The regime created a ghetto
in Lwów in October 1941, ordering Jews to live in an impoverished area located mostly to the north of the main railroad line that splits the city, in the districts of Zamarstynowska and Kleparow. The housing was a mixture of lower middle-class apartments and hovels without running water or electricity.
The Nazis also set up a
forced-labor camp at 134 Janowska Street, on the northwest edge of the ghetto. Janowska would become one of the most wretched torture centers in the Nazi system. It was used as a work camp, a death camp, and a staging area for Jews being shipped from Lwów and other towns to the gas chambers at Belzec and Auschwitz. Janowska was run by spectacularly sadistic officers, each infamous for a particular facet of morbid perversion. An officer named Richard Rokita would walk down a row of saluting inmates on the parade ground and shoot one or two in the nape of the neck. Officer Wepke was known for chopping children in two with an ax. The camp commander, Fritz Gebauer, was generally mild-mannered but occasionally needed to strangle a woman, an action that produced a state of red-faced passion. The worst may have been the deputy commander, Gustav Wilhaus, who enjoyed shooting prisoners from the balcony of his villa. His wife often joined him in demonstrating her marksmanship, firing on Jews standing in a workshop near the house.

For a while, doctors
were one of the only Jewish professional groups whom the Nazis provided any special protection. The
Generalgouvernement
health department branch, directed by a Westphalian Nazi named Wilhelm Dopheide, issued special armbands for registered doctors that supposedly protected them against random arrest or labor details. As the Jews were kicked out of their homes and squeezed into the crumbling north side district, doctors were given slightly larger space allocations and even rooms for receiving patients.
This was probably
a tactical move on the part of Dopheide, who had contacts with the T-4 in Berlin, the euthanasia unit that organized the first mass murders of Eastern Jewry.

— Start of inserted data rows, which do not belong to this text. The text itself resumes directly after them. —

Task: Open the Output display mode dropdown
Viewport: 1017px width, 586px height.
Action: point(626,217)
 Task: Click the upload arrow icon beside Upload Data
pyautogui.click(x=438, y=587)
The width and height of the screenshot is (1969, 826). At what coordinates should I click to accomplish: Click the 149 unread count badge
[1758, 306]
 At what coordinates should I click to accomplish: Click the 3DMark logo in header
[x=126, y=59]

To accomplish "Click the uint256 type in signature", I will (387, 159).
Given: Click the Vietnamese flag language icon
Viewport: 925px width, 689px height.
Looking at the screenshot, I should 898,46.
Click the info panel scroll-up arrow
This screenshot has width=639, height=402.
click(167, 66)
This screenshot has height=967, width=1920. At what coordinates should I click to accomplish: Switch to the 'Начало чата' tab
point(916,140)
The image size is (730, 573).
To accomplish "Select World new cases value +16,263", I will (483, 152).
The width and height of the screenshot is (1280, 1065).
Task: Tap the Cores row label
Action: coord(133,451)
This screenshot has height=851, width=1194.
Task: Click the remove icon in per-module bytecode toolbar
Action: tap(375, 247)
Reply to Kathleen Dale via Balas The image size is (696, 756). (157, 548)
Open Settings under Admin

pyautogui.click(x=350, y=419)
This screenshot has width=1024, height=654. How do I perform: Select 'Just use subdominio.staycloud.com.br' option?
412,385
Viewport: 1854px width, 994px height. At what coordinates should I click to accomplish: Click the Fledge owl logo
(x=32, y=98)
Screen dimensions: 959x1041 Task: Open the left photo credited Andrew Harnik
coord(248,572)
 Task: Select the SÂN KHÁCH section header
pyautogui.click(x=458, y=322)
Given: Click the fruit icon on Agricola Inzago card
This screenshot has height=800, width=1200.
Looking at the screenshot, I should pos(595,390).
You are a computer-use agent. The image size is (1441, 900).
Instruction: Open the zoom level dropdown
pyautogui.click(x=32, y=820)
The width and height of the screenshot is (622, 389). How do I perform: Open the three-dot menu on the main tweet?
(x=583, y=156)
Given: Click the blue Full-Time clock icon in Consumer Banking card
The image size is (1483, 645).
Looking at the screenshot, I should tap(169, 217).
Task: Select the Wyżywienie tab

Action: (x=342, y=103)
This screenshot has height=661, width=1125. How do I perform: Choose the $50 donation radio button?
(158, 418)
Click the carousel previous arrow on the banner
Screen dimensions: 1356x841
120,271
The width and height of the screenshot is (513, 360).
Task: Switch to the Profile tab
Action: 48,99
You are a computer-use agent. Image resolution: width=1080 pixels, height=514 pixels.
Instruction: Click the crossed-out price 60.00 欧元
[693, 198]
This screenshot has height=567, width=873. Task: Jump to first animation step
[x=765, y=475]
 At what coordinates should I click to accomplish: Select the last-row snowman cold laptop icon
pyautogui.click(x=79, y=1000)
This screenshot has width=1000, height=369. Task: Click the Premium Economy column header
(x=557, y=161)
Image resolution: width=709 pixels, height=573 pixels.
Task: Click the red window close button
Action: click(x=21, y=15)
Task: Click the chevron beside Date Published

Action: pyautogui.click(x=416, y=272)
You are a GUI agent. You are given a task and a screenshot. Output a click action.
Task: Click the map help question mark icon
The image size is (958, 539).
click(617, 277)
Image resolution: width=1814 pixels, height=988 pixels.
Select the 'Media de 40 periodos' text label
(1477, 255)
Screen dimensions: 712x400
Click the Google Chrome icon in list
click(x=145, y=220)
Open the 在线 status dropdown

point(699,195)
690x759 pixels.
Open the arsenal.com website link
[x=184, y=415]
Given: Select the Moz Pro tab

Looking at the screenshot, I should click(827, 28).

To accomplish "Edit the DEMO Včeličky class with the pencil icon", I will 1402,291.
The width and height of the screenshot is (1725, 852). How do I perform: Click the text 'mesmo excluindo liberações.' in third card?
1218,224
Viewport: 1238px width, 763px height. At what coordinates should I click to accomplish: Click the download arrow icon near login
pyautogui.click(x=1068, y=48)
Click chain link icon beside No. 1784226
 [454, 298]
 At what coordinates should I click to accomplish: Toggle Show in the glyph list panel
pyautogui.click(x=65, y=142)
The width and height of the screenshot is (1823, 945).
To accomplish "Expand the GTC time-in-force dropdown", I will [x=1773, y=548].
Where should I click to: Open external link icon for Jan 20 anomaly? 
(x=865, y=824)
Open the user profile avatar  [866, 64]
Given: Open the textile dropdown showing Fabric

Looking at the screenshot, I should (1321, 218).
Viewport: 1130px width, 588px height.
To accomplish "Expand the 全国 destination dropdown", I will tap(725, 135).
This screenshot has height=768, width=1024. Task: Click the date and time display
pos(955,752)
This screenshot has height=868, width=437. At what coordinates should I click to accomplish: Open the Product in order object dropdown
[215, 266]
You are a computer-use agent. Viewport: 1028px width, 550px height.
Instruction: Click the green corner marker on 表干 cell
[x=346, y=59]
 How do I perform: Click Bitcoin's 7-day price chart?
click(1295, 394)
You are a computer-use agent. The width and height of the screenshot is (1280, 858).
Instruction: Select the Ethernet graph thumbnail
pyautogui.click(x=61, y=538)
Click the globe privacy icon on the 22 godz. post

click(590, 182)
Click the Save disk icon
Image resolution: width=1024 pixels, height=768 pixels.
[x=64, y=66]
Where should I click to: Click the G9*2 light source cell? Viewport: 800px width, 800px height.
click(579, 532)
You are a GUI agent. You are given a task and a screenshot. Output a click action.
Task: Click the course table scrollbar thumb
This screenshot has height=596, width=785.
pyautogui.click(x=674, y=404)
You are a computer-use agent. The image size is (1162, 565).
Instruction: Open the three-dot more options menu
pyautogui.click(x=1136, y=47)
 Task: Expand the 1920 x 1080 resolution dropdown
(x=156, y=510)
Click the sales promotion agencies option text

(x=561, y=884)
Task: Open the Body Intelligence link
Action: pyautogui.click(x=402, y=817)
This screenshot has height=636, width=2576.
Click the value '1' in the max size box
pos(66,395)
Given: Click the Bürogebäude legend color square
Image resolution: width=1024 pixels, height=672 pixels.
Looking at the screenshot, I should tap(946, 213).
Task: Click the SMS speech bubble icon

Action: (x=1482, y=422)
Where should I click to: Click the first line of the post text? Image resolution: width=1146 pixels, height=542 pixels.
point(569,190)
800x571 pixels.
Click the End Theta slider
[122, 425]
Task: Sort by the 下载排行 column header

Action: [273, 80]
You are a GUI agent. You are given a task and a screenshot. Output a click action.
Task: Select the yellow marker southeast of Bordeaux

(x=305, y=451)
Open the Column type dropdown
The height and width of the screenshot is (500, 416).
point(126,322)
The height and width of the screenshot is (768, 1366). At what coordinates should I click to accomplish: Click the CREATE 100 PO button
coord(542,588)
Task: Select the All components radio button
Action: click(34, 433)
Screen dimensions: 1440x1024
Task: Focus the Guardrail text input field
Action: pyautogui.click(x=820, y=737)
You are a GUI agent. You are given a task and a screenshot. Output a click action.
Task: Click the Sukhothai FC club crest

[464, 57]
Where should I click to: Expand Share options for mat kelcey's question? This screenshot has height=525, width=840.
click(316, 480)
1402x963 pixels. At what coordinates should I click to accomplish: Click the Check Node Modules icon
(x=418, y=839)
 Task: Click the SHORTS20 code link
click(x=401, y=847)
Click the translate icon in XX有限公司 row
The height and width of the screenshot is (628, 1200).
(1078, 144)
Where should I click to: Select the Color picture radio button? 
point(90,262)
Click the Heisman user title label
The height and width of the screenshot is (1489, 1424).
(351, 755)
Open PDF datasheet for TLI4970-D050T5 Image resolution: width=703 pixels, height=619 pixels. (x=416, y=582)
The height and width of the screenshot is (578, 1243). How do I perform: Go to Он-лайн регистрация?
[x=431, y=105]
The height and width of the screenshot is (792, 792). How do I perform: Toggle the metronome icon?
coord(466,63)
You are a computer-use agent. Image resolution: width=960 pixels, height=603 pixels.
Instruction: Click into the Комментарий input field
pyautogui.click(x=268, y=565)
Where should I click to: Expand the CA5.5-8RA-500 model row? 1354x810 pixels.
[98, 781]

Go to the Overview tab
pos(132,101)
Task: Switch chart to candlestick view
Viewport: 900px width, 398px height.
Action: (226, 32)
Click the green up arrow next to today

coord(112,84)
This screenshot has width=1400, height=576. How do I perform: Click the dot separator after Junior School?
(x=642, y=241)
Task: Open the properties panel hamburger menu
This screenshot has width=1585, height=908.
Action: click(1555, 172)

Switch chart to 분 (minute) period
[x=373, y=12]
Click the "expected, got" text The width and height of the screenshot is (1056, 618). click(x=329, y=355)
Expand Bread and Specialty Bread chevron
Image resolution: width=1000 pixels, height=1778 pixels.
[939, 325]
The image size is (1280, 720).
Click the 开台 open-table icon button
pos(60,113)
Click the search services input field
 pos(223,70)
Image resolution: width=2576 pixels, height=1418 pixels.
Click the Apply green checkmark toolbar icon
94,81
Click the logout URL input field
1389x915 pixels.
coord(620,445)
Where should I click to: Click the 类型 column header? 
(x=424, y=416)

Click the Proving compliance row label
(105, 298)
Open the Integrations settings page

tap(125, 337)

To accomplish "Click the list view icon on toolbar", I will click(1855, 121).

Dopheide showed little interest in the health of Jews. Some 1,200 mentally ill Jews and Poles starved or froze to death in an asylum under his care. When the building had been emptied of patients, the Wehrmacht used it to house injured troops.

The Nazis confiscated
the Jewish Lazarus Hospital on Rappaport Street, a large red-brick Moorish building, built in the late 19th century, which had served as a teaching hospital and was equipped with the latest equipment and a fine staff. But Lwów had a prosperous, close-knit medical community, and some of its cohesion remained. As the Nazis murdered, starved, and hunted their coreligionists, the Jewish doctors of Lwów, assisted by refugee doctors from Kraków, Warsaw, and other cities, fought for their patients as best they could. They managed to open three ghetto hospitals, including one in the building of a Polish high school on Kuszewic
Street that many of the doctors had attended as youths. The three-story masonry building lay half a block north of the railroad embankment and offered a bird’s-eye view of the Gestapo tortures occurring at the ghetto checkpoints below.